Up to and including the line that contains "Task: Delete group a using trash icon", reproduce every line exactly, beginning with the first line below.

Pixel coordinate grounding data:
-------

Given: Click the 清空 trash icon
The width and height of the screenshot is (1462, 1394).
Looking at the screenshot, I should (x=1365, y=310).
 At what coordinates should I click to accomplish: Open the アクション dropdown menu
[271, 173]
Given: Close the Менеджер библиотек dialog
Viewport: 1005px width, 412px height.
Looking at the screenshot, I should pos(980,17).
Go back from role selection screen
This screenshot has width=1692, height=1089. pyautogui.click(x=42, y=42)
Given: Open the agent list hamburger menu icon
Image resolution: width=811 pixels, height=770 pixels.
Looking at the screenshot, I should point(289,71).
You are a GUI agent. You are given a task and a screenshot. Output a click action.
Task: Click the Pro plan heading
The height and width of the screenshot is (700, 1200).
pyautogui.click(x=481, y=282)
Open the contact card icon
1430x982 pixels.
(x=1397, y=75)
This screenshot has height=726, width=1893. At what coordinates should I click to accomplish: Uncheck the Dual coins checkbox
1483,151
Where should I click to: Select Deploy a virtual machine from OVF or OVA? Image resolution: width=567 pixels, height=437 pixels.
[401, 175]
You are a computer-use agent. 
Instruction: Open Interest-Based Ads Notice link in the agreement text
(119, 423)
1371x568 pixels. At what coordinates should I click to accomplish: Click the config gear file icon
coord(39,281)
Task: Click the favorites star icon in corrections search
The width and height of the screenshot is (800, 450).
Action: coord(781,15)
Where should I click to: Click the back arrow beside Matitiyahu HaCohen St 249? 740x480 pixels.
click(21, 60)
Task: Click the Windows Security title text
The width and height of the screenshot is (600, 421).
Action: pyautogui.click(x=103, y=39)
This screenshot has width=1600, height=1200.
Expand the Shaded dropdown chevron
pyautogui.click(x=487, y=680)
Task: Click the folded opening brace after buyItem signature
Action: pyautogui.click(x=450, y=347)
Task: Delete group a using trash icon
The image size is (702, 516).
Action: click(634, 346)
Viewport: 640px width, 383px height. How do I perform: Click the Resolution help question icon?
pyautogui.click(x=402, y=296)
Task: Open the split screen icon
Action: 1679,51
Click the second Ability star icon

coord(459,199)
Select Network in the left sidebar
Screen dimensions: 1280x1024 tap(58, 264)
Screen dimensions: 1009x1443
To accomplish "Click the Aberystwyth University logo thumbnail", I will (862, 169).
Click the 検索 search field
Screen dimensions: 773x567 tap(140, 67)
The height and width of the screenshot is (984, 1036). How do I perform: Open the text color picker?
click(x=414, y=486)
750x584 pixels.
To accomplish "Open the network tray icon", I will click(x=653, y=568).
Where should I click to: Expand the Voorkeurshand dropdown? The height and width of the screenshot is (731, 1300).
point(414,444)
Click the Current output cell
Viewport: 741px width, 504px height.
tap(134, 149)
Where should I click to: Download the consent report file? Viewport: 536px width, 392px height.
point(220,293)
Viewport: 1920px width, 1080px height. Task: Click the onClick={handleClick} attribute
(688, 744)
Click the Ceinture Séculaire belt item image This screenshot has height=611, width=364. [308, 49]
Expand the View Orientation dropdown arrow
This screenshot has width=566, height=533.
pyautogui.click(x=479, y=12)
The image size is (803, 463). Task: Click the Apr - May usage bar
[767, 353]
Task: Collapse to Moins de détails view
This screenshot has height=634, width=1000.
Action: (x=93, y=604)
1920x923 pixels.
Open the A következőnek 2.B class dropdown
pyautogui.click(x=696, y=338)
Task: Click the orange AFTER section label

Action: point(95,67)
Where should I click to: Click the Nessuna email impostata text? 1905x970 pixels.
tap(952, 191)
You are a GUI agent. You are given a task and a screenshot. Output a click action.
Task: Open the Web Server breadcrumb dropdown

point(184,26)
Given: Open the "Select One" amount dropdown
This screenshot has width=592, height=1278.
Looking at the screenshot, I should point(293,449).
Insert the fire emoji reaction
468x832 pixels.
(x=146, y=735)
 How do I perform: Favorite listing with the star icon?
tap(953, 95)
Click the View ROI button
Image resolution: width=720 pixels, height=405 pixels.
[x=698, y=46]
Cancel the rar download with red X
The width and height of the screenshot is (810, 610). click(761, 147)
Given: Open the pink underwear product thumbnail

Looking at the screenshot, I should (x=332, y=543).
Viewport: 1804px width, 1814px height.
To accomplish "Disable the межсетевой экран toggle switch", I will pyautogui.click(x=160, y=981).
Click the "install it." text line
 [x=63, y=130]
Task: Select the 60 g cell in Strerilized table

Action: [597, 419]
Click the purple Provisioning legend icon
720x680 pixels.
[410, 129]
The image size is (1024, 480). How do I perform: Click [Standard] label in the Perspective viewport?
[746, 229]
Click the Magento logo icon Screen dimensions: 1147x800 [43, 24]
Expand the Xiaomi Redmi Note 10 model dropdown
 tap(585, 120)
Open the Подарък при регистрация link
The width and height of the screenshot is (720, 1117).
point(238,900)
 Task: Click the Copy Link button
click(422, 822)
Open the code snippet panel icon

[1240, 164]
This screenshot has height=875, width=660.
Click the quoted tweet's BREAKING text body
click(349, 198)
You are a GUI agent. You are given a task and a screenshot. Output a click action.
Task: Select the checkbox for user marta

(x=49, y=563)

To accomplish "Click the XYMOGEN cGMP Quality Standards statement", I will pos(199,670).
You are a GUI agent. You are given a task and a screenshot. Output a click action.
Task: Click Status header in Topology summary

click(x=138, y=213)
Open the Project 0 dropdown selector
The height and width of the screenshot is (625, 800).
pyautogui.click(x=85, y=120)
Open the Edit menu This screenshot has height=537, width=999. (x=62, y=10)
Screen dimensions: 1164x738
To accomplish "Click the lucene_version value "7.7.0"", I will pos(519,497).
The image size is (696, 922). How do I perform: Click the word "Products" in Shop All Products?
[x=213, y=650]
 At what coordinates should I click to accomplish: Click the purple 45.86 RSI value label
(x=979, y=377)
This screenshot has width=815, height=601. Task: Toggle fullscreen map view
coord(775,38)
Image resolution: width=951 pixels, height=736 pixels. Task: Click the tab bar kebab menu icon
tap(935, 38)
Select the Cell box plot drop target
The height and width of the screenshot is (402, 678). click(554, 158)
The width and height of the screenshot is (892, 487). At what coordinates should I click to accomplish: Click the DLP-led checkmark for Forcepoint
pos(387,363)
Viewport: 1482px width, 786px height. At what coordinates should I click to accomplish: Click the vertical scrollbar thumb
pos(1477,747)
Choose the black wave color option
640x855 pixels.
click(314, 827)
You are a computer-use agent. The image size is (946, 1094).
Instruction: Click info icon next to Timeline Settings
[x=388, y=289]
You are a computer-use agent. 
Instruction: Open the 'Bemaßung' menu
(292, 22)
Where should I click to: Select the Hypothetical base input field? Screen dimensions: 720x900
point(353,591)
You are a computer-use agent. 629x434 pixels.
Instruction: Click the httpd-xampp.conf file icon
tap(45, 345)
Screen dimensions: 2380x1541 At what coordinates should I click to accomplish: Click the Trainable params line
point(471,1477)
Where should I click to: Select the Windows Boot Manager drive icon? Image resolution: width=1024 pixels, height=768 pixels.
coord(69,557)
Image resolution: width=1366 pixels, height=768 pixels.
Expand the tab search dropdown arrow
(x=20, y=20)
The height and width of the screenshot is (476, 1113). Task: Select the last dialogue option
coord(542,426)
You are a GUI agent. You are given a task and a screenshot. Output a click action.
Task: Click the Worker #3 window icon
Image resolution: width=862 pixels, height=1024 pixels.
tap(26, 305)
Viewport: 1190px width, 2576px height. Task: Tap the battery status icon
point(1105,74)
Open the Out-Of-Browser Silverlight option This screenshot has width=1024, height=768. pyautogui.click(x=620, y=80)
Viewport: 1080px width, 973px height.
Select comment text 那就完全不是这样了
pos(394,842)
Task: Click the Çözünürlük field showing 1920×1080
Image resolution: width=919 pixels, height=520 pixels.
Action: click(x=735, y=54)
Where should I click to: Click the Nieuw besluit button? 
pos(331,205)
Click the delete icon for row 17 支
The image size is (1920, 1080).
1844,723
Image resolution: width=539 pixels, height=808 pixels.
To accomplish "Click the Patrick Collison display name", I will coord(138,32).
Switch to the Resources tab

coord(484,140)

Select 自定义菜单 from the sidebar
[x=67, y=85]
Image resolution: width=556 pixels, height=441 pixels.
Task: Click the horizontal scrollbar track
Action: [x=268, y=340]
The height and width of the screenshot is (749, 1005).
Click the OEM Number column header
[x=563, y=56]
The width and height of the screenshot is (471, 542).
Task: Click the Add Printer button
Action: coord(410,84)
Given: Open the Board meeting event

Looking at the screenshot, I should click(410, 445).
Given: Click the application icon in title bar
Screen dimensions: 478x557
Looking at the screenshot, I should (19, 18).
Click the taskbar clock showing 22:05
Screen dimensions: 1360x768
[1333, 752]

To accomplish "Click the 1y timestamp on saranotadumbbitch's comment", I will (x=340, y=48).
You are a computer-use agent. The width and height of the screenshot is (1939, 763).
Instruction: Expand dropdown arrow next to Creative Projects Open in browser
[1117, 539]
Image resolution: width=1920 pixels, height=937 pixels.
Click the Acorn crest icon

-------

* [Result for this exercise]:
Given: Click the 清空 trash icon
The width and height of the screenshot is (1462, 1394).
Looking at the screenshot, I should (x=1365, y=310).
 At what coordinates should I click to accomplish: Open the アクション dropdown menu
[271, 173]
Given: Close the Менеджер библиотек dialog
Viewport: 1005px width, 412px height.
Looking at the screenshot, I should pos(980,17).
Go back from role selection screen
This screenshot has width=1692, height=1089. pyautogui.click(x=42, y=42)
Given: Open the agent list hamburger menu icon
Image resolution: width=811 pixels, height=770 pixels.
Looking at the screenshot, I should point(289,71).
You are a GUI agent. You are given a task and a screenshot. Output a click action.
Task: Click the Pro plan heading
The height and width of the screenshot is (700, 1200).
pyautogui.click(x=481, y=282)
Open the contact card icon
1430x982 pixels.
(x=1397, y=75)
This screenshot has height=726, width=1893. At what coordinates should I click to accomplish: Uncheck the Dual coins checkbox
1483,151
Where should I click to: Select Deploy a virtual machine from OVF or OVA? Image resolution: width=567 pixels, height=437 pixels.
[401, 175]
You are a computer-use agent. 
Instruction: Open Interest-Based Ads Notice link in the agreement text
(119, 423)
1371x568 pixels. At what coordinates should I click to accomplish: Click the config gear file icon
coord(39,281)
Task: Click the favorites star icon in corrections search
The width and height of the screenshot is (800, 450).
Action: coord(781,15)
Where should I click to: Click the back arrow beside Matitiyahu HaCohen St 249? 740x480 pixels.
click(21, 60)
Task: Click the Windows Security title text
The width and height of the screenshot is (600, 421).
Action: pyautogui.click(x=103, y=39)
This screenshot has width=1600, height=1200.
Expand the Shaded dropdown chevron
pyautogui.click(x=487, y=680)
Task: Click the folded opening brace after buyItem signature
Action: pyautogui.click(x=450, y=347)
Task: Delete group a using trash icon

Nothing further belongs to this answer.